Top of DATA FOR REVIEW

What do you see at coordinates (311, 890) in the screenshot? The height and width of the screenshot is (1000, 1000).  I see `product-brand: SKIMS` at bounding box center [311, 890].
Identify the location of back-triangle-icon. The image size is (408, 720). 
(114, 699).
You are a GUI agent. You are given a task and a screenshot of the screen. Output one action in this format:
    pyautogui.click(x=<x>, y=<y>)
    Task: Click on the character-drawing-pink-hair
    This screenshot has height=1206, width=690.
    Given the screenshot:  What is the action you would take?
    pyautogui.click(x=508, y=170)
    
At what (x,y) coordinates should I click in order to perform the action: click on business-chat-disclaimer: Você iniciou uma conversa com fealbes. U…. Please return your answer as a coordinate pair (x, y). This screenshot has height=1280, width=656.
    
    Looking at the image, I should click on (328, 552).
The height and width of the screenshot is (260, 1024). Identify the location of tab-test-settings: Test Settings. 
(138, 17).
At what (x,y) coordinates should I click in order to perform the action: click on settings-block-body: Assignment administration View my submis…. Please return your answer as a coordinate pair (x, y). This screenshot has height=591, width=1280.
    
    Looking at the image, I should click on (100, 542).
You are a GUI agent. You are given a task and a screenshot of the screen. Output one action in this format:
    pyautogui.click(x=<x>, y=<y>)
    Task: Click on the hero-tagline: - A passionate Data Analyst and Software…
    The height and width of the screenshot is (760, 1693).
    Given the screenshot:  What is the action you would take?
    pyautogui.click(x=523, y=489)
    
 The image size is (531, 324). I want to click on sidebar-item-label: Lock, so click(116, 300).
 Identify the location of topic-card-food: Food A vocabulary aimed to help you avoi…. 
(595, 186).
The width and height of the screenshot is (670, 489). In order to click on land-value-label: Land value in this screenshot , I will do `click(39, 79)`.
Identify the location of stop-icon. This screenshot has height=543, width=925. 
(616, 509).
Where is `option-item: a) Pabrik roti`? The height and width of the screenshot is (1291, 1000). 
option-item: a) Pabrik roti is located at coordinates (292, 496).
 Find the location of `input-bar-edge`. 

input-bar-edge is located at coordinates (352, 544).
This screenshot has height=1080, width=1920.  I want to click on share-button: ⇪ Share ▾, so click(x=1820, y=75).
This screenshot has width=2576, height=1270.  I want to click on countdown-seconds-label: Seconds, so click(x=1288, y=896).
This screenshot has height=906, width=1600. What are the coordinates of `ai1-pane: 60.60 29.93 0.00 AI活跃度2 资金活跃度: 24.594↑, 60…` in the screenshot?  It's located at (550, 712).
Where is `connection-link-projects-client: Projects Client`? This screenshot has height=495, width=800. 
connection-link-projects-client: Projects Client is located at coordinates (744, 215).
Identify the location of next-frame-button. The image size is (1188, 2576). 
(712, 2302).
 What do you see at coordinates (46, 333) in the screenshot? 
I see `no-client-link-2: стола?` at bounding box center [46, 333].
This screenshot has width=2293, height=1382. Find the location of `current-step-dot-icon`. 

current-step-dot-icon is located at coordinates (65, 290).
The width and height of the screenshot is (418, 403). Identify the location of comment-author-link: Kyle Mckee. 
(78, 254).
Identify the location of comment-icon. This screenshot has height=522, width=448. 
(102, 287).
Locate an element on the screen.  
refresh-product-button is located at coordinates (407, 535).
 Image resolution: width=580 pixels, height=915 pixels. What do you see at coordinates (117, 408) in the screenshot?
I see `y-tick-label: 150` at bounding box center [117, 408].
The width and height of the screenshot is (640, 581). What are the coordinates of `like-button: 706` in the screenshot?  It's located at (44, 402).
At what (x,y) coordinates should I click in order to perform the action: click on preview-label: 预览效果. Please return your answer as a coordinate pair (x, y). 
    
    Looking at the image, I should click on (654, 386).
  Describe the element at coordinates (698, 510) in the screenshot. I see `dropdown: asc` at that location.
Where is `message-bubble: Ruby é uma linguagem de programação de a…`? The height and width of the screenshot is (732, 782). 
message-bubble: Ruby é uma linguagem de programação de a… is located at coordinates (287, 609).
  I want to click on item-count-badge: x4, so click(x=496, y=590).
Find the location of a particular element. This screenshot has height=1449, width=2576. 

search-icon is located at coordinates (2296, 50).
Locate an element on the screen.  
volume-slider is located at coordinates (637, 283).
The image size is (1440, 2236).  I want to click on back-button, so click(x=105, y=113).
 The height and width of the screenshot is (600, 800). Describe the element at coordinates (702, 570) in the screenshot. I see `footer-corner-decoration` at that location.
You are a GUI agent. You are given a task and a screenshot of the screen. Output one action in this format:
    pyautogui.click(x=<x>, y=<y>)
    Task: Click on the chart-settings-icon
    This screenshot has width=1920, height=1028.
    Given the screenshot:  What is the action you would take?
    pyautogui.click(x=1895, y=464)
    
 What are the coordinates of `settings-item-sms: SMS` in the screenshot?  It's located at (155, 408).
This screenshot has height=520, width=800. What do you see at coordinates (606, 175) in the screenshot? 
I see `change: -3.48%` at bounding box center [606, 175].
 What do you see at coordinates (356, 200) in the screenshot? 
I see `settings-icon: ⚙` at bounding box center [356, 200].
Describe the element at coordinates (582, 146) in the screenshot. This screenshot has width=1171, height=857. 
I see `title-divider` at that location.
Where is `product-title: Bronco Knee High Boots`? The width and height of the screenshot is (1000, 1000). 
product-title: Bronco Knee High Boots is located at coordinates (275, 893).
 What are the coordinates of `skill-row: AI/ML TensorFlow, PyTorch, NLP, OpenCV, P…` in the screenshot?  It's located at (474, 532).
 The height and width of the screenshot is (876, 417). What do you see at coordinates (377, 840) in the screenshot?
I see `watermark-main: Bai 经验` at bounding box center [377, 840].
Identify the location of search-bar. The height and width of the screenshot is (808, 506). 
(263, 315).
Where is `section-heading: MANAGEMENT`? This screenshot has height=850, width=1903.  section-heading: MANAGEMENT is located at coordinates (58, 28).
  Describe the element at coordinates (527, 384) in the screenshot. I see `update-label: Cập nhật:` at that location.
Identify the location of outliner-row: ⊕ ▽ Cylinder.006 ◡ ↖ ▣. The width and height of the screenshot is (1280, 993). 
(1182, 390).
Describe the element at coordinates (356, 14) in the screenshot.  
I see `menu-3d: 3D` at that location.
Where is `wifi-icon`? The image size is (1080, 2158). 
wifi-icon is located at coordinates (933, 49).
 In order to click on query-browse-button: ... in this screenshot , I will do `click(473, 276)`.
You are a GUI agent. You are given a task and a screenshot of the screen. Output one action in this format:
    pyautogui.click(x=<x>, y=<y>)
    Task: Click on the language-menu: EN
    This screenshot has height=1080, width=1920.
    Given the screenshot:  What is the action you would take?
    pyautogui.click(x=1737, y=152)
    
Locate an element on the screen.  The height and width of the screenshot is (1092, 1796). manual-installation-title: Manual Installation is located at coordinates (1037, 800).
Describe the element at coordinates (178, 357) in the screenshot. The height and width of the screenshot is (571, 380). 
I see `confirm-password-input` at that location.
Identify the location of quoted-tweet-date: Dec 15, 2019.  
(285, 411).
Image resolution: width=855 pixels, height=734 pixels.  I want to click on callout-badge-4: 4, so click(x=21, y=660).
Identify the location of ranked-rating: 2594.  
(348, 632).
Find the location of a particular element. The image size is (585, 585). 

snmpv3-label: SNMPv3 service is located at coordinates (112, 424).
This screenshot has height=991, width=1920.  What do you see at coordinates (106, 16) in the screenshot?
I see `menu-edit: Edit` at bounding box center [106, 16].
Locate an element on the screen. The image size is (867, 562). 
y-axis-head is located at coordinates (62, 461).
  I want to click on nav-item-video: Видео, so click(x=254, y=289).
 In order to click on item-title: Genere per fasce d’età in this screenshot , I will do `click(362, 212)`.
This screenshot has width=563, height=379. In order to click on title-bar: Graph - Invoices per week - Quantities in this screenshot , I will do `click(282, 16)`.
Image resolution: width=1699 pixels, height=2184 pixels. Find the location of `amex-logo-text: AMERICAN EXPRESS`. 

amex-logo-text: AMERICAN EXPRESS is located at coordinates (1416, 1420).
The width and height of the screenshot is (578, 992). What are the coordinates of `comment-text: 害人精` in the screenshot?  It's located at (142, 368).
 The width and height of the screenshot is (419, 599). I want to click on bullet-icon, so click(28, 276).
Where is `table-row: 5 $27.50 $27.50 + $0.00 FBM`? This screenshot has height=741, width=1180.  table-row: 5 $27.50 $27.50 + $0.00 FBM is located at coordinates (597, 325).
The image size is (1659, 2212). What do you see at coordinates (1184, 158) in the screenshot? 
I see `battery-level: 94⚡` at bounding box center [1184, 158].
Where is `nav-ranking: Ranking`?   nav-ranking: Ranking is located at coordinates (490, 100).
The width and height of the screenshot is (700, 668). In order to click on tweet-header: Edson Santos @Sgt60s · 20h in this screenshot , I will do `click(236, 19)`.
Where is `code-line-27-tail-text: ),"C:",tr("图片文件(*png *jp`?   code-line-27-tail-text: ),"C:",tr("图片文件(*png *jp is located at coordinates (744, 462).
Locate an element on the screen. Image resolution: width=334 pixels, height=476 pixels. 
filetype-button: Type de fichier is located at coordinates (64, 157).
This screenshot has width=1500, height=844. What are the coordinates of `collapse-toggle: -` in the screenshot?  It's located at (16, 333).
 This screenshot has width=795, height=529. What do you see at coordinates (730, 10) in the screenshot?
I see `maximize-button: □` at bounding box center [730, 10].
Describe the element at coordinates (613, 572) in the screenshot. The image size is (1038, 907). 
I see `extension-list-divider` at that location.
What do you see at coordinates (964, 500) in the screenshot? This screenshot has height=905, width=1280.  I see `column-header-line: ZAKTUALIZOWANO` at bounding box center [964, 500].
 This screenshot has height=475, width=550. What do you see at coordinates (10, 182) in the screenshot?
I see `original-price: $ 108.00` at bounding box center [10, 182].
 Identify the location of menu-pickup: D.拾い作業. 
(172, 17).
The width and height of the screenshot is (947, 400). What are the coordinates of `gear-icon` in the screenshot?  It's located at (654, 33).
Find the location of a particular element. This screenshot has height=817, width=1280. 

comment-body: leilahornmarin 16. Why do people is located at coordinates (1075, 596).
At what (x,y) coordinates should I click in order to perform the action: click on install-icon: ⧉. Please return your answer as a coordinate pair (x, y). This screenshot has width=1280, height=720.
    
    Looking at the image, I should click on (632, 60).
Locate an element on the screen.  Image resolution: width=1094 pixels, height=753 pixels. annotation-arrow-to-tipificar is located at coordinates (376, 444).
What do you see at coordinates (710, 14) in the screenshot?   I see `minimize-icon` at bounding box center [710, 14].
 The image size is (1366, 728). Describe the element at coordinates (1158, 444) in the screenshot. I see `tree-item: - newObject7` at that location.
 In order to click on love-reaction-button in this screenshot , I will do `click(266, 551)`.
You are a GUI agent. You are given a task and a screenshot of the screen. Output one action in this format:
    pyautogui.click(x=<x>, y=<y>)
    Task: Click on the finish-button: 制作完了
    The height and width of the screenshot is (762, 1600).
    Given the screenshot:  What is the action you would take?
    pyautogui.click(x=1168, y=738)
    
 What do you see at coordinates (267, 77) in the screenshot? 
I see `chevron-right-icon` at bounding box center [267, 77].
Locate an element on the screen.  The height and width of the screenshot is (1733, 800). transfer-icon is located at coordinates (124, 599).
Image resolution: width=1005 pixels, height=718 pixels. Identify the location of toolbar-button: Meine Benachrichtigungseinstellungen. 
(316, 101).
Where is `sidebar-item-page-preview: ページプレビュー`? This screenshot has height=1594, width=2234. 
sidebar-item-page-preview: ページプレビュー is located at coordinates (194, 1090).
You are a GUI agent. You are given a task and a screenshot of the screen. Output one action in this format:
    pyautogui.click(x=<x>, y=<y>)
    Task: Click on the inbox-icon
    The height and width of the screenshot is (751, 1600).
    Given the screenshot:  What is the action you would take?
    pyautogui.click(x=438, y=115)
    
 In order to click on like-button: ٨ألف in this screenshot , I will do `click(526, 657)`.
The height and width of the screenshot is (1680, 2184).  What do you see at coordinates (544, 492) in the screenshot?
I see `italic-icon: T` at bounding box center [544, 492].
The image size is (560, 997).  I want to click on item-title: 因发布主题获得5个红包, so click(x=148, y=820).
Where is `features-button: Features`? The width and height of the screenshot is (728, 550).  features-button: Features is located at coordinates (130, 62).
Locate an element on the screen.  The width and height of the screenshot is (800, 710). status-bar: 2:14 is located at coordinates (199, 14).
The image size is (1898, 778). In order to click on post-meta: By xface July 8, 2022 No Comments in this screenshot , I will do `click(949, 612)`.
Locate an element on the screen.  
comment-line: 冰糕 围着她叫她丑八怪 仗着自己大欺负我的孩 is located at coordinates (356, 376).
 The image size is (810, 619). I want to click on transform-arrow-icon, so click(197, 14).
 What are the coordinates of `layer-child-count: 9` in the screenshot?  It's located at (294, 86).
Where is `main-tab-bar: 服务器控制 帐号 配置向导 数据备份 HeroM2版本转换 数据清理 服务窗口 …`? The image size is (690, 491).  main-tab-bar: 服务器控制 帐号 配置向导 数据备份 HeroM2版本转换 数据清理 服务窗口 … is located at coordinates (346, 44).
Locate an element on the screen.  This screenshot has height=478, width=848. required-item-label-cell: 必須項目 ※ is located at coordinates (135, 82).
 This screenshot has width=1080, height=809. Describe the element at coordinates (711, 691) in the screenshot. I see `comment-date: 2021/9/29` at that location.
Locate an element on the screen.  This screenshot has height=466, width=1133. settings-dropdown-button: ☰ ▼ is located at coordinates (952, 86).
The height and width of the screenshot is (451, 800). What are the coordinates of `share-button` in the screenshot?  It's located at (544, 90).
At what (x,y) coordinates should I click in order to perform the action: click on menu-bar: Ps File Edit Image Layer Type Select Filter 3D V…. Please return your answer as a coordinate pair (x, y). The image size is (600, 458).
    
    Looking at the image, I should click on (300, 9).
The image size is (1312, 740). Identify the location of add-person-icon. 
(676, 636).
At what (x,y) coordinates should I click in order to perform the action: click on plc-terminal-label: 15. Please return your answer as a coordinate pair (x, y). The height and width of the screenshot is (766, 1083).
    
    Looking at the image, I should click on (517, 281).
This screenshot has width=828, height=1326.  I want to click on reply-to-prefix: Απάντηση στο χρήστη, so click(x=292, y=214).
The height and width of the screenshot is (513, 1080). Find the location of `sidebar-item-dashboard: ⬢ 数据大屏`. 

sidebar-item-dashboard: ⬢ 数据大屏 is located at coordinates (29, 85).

Bottom of DATA FOR REVIEW

Convert the stored data above, from the line with "so click(x=1820, y=75)." up to and including the line with "The width and height of the screenshot is (640, 581).", into a JSON list of strings with one string per line and blank lines left out.

ANSWER BOX –
[
  "This screenshot has height=1080, width=1920.  I want to click on share-button: ⇪ Share ▾, so click(x=1820, y=75).",
  "This screenshot has width=2576, height=1270.  I want to click on countdown-seconds-label: Seconds, so click(x=1288, y=896).",
  "This screenshot has height=906, width=1600. What are the coordinates of `ai1-pane: 60.60 29.93 0.00 AI活跃度2 资金活跃度: 24.594↑, 60…` in the screenshot?  It's located at (550, 712).",
  "Where is `connection-link-projects-client: Projects Client`? This screenshot has height=495, width=800. ",
  "connection-link-projects-client: Projects Client is located at coordinates (744, 215).",
  "Identify the location of next-frame-button. The image size is (1188, 2576). ",
  "(712, 2302).",
  " What do you see at coordinates (46, 333) in the screenshot? ",
  "I see `no-client-link-2: стола?` at bounding box center [46, 333].",
  "This screenshot has width=2293, height=1382. Find the location of `current-step-dot-icon`. ",
  "current-step-dot-icon is located at coordinates (65, 290).",
  "The width and height of the screenshot is (418, 403). Identify the location of comment-author-link: Kyle Mckee. ",
  "(78, 254).",
  "Identify the location of comment-icon. This screenshot has height=522, width=448. ",
  "(102, 287).",
  "Locate an element on the screen.  ",
  "refresh-product-button is located at coordinates (407, 535).",
  " Image resolution: width=580 pixels, height=915 pixels. What do you see at coordinates (117, 408) in the screenshot?",
  "I see `y-tick-label: 150` at bounding box center [117, 408].",
  "The width and height of the screenshot is (640, 581). What are the coordinates of `like-button: 706` in the screenshot?  It's located at (44, 402)."
]